The European Parliament, meeting Wednesday for its plenary in Strasbourg, has voted its approval on the EU-Canada Comprehensive Economic and Trade Agreement (CETA), which aims to increase trade and investment flows between the two parties.
The deal was signed in late 2016 by Canadian Prime Minister Justin Trudeau, European Council President Donald Tusk and European Commission President Jean-Claude Juncker.
A European Parliament press release reports that "MEPs say that, in the absence of a comparable system operating under the International Maritime Organization (IMO), CO2 emissions in EU ports and during voyages to and from them should be accounted for".
Why do we need to review our way of envisaging free trade? "The vote completely ignores the real progress that has already been made by IMO - which under the Kyoto Protocol, to which EU Member States are signatory, has a mandate to address Carbon dioxide emissions from worldwide shipping".
Canada's government is expected to ratify the deal in the next few months.
The decision from European Union parliament came as a boon for the Canadian economy as its biggest trade partner and next door neighbour the United States withdrew from the Trans-Pacific Partnership (TPP) and asked to rework the North American Free Trade Agreement (NAFTA).
The agreement with Canada has become a test case for the EU's political credibility and commercial heft since Britain voted to leave the bloc, a Belgian region almost scuttled the Canadian accord and Trump turned the U.S.'s back on multilateral trade pacts.
The European Parliament has approved a landmark free trade deal with Canada.
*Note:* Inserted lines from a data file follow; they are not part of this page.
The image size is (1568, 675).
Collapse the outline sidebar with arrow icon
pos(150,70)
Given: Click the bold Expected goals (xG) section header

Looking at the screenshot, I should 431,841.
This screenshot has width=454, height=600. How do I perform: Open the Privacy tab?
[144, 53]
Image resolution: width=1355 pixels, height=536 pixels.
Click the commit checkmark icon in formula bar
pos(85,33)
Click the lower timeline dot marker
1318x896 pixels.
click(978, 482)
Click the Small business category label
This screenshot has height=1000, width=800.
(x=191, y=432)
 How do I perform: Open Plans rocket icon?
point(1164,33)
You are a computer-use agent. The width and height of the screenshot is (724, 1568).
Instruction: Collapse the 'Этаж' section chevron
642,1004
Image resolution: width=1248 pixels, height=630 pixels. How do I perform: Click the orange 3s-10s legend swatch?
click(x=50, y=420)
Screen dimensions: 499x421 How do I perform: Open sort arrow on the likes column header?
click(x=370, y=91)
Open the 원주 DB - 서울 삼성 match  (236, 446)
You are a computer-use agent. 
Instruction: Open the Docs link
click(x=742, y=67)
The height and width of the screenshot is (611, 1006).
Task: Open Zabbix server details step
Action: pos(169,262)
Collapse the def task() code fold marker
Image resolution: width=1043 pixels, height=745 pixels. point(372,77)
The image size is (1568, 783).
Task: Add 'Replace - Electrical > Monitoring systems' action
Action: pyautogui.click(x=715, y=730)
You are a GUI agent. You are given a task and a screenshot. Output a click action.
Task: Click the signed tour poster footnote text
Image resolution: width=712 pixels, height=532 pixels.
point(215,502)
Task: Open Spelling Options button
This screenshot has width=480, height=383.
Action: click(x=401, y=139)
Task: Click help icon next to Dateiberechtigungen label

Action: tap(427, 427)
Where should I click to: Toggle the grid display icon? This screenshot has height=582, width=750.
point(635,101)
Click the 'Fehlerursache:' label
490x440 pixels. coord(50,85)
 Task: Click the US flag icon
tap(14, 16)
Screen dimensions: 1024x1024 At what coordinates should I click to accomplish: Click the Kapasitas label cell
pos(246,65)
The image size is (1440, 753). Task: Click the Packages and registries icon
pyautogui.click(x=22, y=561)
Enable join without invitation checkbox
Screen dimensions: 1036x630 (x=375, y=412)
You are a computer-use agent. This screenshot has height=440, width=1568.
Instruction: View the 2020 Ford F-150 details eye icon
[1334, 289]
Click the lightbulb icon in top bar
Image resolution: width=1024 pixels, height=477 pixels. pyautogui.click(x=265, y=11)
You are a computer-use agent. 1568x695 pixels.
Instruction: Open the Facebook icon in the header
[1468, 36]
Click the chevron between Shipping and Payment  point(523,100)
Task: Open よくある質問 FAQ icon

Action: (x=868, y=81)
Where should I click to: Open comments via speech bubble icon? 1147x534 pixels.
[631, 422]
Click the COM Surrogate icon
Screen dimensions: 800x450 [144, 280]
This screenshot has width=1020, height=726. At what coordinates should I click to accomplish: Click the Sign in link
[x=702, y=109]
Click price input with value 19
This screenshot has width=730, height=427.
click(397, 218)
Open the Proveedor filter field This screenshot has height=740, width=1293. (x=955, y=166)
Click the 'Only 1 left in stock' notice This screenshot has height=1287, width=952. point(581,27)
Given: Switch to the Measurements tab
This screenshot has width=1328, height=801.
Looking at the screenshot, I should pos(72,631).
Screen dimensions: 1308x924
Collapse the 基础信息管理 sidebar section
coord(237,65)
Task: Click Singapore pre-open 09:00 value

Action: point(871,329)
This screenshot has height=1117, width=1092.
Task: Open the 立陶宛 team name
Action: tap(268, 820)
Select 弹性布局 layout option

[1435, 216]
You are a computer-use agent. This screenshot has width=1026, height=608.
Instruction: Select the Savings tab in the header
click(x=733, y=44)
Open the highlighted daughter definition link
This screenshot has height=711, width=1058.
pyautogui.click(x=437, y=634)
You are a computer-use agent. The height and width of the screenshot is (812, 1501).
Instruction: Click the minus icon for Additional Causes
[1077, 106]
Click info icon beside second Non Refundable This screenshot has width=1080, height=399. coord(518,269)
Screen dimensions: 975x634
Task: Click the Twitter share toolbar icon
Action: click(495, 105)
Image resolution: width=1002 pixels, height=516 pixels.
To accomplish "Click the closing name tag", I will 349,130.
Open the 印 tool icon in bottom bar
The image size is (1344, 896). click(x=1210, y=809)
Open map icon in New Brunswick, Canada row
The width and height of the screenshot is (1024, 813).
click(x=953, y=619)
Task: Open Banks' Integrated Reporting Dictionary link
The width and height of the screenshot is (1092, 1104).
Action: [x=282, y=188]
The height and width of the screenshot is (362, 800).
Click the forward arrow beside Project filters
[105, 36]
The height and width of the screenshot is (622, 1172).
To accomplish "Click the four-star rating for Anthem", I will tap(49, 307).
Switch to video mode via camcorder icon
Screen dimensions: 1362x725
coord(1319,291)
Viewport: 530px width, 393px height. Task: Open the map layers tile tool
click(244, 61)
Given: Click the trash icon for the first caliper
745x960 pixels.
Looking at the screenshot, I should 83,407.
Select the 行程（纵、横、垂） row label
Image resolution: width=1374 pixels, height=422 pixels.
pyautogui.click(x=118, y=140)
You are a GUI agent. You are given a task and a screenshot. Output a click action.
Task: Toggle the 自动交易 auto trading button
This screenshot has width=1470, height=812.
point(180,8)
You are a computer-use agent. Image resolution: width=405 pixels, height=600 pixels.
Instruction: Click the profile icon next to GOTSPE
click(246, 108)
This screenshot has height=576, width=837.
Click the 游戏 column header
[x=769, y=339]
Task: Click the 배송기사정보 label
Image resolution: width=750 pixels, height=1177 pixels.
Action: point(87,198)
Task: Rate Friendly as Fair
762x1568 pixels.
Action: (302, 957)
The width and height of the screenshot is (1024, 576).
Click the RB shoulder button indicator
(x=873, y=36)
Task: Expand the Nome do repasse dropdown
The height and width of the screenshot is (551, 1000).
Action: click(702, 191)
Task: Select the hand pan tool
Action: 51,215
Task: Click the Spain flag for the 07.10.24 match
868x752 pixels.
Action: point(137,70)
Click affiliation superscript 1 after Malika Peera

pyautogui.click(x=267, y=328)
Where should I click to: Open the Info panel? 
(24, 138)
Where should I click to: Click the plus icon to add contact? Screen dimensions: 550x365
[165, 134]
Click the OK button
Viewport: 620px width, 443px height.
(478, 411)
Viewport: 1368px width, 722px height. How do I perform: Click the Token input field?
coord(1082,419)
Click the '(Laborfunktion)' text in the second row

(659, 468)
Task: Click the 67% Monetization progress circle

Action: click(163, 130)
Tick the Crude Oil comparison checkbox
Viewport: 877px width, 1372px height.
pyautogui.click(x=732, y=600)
His remarks had highlighted the challenges ahead to bringing CETA fully into force as the deal suffered resistance from many fronts with the EU.
It will also allow Canadian branches of large US corporations to sue individual members of the EU. The Netherlands could conceivably still block the deal if it demands an advisory national referendum.
In 2014, Canadian exports to the European Union totalled $39.5 billion, with imports at $53 billion.
Originally entitled the Investor-State Dispute Settlement (ISDS), the controversial court has now been rebranded as an "Investment Court System" (ICS).
Canadians are five times more likely to say they support CETA than to say they oppose it.